Yo he tenido la oportunidad de ver al Hombre Gato en circunstancias mucho menos espontáneas que una aparición. Sin embargo, hubo una vez en la que se materializó sin previo aviso, muy en lo alto, por encima de mi cabeza.


Iba caminando por el noreste de Manhattan en rumbo al hotel después de haber tomado fotografías para un artículo sobre la fauna marina que puede apreciarse desde la costa de la isla. Atardecía y yo sentía mucha hambre, así que me detuve por un bocado en un camión que vendía falafel y otros platillos.

 

Compré dos wraps de pollo con verduras y comencé a comerme uno, guardando el otro para cuando llegara al hotel. Aproveché el momento para recargarme contra el camión y relajarme un poco. El cielo lanzaba destellos dorados y naranjas desde la orilla del horizonte, rebotándolos contra la calle y la fachada de los edificios; corría una brisa agradable, y la ciudad estaba particularmente tranquila. Alcé la mirada para distraerme con la altura de los edificios. Fue entonces cuando noté una mancha roja y muy redonda enganchada en una de las azoteas. Era el Hombre Gato, sentado con su mala imitación de la postura felina: de rodillas, con las manos echadas hacia el frente, casi tocando el suelo. Parecía un monje meditabundo, sumergido en una plegaria.

 

Un monje-gato.


Me le quedé viendo por un tiempo. Sólo se quedó ahí sentado, mirando sepa qué cosa que se perdía detrás de los rascacielos y se mezclaba en el horizonte. Pensé que hacía lo mismo que yo: relajarse al final de la jornada. Quizá estaba ahí para ver el sol e imaginar que era una enorme bola de estambre perdiéndose poco a poco tras la orilla del mar.

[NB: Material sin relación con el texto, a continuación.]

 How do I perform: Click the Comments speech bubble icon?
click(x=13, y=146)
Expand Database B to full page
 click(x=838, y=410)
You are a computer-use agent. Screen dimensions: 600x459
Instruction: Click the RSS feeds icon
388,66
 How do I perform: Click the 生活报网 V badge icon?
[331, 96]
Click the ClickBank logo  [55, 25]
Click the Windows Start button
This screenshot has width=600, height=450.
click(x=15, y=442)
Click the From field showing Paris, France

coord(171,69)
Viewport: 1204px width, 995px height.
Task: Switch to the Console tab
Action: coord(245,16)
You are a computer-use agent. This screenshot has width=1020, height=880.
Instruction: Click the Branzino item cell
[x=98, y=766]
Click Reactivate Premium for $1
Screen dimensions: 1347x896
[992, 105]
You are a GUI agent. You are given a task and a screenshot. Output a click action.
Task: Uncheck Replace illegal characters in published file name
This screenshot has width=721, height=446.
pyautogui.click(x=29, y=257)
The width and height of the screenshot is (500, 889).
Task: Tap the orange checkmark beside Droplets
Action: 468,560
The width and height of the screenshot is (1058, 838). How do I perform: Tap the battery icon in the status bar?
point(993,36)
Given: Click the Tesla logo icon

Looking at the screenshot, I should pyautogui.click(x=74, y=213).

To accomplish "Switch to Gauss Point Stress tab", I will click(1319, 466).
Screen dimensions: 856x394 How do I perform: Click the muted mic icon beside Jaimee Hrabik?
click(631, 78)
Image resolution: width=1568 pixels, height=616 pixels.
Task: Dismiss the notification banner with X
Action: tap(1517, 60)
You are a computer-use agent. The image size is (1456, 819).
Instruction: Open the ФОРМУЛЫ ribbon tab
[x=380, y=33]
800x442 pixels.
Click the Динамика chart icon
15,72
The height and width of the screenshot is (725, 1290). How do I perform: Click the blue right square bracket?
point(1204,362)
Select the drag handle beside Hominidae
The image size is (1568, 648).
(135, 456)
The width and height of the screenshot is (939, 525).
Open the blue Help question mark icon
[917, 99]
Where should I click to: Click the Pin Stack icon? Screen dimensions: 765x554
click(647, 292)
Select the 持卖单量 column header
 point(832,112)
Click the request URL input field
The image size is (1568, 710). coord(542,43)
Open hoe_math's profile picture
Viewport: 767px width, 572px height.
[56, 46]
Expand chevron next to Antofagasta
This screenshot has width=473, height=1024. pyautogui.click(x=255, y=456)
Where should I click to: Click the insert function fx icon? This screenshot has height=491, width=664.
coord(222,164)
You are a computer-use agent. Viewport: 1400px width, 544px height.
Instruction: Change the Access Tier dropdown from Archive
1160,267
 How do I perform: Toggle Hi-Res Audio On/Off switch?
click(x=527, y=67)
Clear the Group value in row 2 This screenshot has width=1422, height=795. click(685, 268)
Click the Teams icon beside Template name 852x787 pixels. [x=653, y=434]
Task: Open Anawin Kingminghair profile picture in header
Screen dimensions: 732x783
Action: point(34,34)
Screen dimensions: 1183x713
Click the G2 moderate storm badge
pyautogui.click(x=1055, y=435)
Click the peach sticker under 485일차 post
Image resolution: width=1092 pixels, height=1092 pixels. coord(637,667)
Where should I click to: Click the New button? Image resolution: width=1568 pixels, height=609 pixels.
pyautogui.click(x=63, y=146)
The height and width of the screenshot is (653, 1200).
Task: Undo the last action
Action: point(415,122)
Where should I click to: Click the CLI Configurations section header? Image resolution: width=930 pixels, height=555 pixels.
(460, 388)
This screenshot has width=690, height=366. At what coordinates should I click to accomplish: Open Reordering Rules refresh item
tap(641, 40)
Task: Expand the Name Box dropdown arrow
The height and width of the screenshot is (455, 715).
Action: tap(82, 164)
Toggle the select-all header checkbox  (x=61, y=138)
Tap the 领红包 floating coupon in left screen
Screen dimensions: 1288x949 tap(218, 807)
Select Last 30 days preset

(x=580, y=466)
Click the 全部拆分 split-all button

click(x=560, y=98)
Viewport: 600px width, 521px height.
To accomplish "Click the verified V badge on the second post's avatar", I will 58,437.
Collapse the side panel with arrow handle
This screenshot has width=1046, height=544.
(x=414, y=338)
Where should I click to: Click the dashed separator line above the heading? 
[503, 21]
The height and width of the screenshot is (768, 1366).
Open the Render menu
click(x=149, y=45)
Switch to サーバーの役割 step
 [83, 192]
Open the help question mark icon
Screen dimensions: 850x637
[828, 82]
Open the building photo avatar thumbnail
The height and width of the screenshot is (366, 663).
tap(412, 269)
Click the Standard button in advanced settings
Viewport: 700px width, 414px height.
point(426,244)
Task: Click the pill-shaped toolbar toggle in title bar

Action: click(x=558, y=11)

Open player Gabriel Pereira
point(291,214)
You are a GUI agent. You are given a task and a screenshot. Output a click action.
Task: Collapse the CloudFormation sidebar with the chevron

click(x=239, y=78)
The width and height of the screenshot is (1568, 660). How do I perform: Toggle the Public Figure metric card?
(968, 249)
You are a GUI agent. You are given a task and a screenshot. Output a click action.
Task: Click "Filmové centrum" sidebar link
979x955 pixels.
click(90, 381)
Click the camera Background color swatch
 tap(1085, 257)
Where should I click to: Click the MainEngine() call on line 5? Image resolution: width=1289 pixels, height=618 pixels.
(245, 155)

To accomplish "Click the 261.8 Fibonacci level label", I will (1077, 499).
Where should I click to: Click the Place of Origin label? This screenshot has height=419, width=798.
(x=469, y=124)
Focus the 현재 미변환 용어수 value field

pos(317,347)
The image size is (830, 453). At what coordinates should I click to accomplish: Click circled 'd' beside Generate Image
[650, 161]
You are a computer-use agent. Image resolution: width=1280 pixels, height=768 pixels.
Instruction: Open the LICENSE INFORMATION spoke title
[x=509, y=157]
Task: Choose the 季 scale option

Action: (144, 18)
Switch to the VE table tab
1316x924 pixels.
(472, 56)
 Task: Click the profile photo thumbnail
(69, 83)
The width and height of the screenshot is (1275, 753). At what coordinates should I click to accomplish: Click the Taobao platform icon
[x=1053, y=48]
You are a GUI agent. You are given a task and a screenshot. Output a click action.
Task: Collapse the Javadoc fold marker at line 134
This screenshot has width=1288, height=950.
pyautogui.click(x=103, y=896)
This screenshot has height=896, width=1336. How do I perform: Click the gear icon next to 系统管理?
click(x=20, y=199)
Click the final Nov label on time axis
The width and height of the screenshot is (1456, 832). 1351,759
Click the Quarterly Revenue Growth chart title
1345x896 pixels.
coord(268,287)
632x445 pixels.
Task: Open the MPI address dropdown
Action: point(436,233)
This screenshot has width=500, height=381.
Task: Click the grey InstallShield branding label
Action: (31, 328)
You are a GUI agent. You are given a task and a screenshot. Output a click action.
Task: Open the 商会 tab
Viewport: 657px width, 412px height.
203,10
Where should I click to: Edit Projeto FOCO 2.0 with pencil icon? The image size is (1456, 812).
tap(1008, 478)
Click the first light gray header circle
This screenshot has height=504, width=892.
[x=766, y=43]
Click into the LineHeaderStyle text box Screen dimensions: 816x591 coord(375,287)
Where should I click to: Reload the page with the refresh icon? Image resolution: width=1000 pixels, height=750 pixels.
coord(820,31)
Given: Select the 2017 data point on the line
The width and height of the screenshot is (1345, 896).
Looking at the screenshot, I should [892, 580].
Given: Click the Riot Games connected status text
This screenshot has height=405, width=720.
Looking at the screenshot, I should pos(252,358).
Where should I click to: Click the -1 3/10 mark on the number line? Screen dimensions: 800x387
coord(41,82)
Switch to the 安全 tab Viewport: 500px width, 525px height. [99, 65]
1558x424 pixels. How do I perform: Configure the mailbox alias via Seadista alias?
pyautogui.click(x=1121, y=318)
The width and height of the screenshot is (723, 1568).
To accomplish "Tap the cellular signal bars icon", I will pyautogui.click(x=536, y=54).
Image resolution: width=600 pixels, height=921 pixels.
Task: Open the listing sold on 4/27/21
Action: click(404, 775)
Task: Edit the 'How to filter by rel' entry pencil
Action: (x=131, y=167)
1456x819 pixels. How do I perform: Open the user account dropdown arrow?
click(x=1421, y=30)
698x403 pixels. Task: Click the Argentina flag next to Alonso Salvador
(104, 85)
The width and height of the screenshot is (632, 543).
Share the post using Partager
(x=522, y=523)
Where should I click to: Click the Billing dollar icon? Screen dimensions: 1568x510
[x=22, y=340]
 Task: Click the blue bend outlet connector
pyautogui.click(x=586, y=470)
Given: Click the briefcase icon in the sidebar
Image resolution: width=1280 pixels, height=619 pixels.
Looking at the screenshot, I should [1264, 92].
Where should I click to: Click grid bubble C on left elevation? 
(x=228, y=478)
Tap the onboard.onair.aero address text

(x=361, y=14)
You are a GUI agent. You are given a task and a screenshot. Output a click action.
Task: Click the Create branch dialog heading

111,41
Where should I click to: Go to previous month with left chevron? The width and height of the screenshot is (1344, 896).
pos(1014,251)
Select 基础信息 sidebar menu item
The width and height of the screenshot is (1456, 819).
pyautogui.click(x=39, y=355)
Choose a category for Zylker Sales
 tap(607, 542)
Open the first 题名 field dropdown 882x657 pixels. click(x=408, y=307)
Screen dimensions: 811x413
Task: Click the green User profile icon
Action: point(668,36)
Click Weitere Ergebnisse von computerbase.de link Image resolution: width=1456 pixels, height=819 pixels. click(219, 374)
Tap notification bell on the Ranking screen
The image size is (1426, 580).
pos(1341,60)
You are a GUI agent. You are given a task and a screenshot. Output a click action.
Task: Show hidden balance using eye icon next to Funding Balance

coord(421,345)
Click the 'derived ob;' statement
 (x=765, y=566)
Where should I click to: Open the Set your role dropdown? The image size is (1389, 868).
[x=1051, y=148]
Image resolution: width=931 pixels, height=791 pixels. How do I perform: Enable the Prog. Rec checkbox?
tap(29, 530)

Bajé la mirada para ver la hora y echarle dos o tres mordidas al wrap que tenía en la mano. Cuando volví a ver el techo, el Hombre Gato ya se había ido.

***

Mi segundo —y último— encuentro formal con el Hombre Gato tuvo lugar, de nuevo, en su guarida. Esa vez me hizo esperar menos, pero de todos modos tuve que aguantar un par de horas entre los aromas de su callejón. Cuando al fin llegó, no lo hizo cayendo de uno de los techos. Tampoco brincando desde uno de los postes de luz o rodando dentro de un bote de basura. Llegó caminando.

 

En dos patas.


El Hombre Gato apareció detrás de mí, emergiendo del lado de la calle. Me pasó de largo, sin mirarme, y se metió al callejón. Se veía más descuidado que de costumbre: traía manchas de suciedad por todo el pelo y un par de rasgaduras en su diminuta camisa.

 

Caminaba con cierta dificultad; supuse que se había lastimado, pero tal vez sus piernas no estaban bien acostumbradas a sostener todo su peso en vertical. Le ofrecí la bolsa de papel que había traído, esta vez con dos sándwiches de salmón. Estiró la mano hacia atrás, con la palma abierta, y la sacudió de derecha a izquierda en el aire.


—No, gracias —dijo, y siguió adentrándose en el callejón, con la cabeza baja y los hombros caídos.


Llegó hasta la puerta medio rota al costado del callejón, tomó la perilla con su palma inflada y empujó con todo el cuerpo. Fue adentrándose muy lentamente en el interior de edificio, como una película que se proyecta cuadro por cuadro, y se detuvo a medio camino. El cielo era púrpura, y pronto sería negro.

 

Todavía alcanzaban a distinguirse las siluetas de Manhattan elevándose por encima de la barda del callejón.


El Hombre Gato ladeó su rostro hacia el lado de la barda y dijo su nombre. No Rojo, ni Sagán, ni Misifú: su verdadero nombre, que he procurado olvidar. Luego siguió empujando la puerta hasta desaparecer dentro de la oscuridad del edificio. La puerta se cerró de golpe tras él, dejando el callejón solo, en silencio. Hacía frío, pero la luz mercurial me calentaba los hombros y la nuca.

 

 

* Texto publicado en Pukwudgie (2018). Traducción de Staff de El Barrio Antiguo.